Nothing outside the range below should be printed. Output exactly the lines from the line with "Click the ÍA round yellow badge" to the line with "Given: Open the 会计科目 account lookup ellipsis", both included.

[Stored records]
■ ■ ■ ■ ■ ■ ■

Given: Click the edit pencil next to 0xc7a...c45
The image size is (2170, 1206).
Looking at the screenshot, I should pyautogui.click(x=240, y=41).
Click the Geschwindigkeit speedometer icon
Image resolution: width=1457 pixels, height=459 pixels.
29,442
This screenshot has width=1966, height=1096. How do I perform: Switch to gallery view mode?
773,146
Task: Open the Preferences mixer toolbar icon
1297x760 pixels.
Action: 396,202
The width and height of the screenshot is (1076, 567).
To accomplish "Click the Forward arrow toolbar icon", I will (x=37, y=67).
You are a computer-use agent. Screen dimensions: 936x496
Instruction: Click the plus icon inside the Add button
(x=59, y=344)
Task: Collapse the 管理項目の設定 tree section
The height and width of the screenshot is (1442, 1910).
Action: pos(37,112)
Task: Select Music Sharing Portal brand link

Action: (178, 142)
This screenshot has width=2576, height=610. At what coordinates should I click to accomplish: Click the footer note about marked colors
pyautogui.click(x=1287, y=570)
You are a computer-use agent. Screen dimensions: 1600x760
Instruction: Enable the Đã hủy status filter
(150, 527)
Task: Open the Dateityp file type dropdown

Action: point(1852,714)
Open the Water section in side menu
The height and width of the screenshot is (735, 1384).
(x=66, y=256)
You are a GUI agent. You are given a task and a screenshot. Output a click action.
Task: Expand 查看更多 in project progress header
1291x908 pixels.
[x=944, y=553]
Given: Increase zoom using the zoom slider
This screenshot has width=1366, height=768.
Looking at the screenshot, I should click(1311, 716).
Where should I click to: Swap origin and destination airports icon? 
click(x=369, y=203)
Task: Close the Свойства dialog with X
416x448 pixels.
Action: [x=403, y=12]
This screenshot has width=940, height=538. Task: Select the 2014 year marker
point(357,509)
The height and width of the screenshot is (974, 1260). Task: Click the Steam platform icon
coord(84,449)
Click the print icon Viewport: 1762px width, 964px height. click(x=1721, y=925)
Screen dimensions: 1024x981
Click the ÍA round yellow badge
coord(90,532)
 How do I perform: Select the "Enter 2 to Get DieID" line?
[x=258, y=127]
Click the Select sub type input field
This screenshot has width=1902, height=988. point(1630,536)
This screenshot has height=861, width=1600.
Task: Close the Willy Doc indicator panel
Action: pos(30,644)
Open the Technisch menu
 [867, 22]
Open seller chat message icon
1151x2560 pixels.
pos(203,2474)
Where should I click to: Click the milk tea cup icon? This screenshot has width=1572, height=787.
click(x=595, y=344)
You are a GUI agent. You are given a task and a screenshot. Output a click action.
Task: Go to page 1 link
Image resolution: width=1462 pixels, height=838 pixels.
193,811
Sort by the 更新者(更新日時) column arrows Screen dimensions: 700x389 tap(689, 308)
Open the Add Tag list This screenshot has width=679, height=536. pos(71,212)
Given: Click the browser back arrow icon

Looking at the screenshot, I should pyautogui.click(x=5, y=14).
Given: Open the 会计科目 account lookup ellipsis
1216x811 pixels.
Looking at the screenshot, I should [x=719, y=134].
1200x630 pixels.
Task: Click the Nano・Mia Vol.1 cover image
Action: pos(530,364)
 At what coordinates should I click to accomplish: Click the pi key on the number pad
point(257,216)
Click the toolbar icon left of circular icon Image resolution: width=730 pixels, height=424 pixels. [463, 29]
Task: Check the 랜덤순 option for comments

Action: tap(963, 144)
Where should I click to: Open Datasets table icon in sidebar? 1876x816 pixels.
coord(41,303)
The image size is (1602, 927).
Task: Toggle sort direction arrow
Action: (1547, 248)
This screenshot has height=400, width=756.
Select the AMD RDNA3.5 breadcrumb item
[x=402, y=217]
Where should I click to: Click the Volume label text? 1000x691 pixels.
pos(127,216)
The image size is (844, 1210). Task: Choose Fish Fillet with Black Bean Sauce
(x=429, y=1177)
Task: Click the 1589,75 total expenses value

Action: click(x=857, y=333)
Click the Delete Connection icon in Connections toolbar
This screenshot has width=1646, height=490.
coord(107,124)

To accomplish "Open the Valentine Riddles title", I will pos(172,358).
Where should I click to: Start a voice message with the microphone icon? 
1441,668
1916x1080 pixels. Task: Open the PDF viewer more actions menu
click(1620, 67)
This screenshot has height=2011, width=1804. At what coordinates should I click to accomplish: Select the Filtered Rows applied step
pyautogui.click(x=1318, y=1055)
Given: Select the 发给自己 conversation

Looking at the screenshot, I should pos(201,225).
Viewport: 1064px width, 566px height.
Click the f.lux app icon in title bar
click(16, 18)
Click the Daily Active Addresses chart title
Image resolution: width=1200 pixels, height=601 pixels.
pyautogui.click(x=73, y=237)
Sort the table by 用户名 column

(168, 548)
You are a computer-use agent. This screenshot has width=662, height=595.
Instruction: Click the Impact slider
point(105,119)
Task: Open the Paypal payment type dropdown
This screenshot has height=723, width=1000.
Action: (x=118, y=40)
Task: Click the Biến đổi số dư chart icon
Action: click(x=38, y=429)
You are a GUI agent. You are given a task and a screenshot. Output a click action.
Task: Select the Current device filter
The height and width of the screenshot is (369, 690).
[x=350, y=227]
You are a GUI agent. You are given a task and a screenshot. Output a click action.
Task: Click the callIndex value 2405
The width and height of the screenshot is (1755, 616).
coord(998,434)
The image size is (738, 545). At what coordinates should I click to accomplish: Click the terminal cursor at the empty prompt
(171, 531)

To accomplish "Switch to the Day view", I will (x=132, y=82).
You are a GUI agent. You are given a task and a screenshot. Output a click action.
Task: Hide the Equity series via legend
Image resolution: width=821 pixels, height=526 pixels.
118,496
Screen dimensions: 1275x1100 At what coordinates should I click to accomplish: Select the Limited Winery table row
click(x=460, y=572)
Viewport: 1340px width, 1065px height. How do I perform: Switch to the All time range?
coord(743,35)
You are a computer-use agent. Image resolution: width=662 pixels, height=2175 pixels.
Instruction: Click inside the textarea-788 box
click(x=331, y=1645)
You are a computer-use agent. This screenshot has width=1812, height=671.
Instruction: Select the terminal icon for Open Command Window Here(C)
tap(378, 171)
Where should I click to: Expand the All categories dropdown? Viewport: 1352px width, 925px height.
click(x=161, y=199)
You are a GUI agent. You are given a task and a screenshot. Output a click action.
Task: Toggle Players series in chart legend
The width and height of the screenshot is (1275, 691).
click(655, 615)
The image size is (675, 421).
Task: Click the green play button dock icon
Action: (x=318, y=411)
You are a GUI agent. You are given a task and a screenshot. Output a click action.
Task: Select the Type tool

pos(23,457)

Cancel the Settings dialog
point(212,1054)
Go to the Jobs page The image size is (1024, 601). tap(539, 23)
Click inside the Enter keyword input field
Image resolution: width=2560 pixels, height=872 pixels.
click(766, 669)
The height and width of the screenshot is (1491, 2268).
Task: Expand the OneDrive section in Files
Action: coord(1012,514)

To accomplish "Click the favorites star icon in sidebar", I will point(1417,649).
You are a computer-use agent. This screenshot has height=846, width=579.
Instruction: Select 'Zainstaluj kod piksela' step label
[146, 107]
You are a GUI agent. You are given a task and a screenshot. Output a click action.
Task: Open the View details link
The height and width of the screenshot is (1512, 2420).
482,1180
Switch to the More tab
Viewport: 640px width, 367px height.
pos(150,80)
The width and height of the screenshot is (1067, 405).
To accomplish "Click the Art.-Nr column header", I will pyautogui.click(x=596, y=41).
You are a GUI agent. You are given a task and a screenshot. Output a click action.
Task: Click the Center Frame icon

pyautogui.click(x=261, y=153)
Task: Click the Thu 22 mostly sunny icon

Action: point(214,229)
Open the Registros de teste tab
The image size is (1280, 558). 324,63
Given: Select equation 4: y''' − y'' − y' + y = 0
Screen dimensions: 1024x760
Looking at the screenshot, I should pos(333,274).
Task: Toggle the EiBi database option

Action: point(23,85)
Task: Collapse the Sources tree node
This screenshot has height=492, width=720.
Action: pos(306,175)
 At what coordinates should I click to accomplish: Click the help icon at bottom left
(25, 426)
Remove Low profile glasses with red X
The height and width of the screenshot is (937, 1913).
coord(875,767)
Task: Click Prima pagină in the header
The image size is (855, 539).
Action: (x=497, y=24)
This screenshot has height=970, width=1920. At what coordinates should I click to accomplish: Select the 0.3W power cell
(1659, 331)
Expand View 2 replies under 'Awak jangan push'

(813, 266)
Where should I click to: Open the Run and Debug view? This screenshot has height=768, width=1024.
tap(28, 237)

■ ■ ■ ■ ■ ■ ■

**The answer**
Click the ÍA round yellow badge
coord(90,532)
 How do I perform: Select the "Enter 2 to Get DieID" line?
[x=258, y=127]
Click the Select sub type input field
This screenshot has width=1902, height=988. point(1630,536)
This screenshot has height=861, width=1600.
Task: Close the Willy Doc indicator panel
Action: pos(30,644)
Open the Technisch menu
 [867, 22]
Open seller chat message icon
1151x2560 pixels.
pos(203,2474)
Where should I click to: Click the milk tea cup icon? This screenshot has width=1572, height=787.
click(x=595, y=344)
You are a GUI agent. You are given a task and a screenshot. Output a click action.
Task: Go to page 1 link
Image resolution: width=1462 pixels, height=838 pixels.
193,811
Sort by the 更新者(更新日時) column arrows Screen dimensions: 700x389 tap(689, 308)
Open the Add Tag list This screenshot has width=679, height=536. pos(71,212)
Given: Click the browser back arrow icon

Looking at the screenshot, I should pyautogui.click(x=5, y=14).
Given: Open the 会计科目 account lookup ellipsis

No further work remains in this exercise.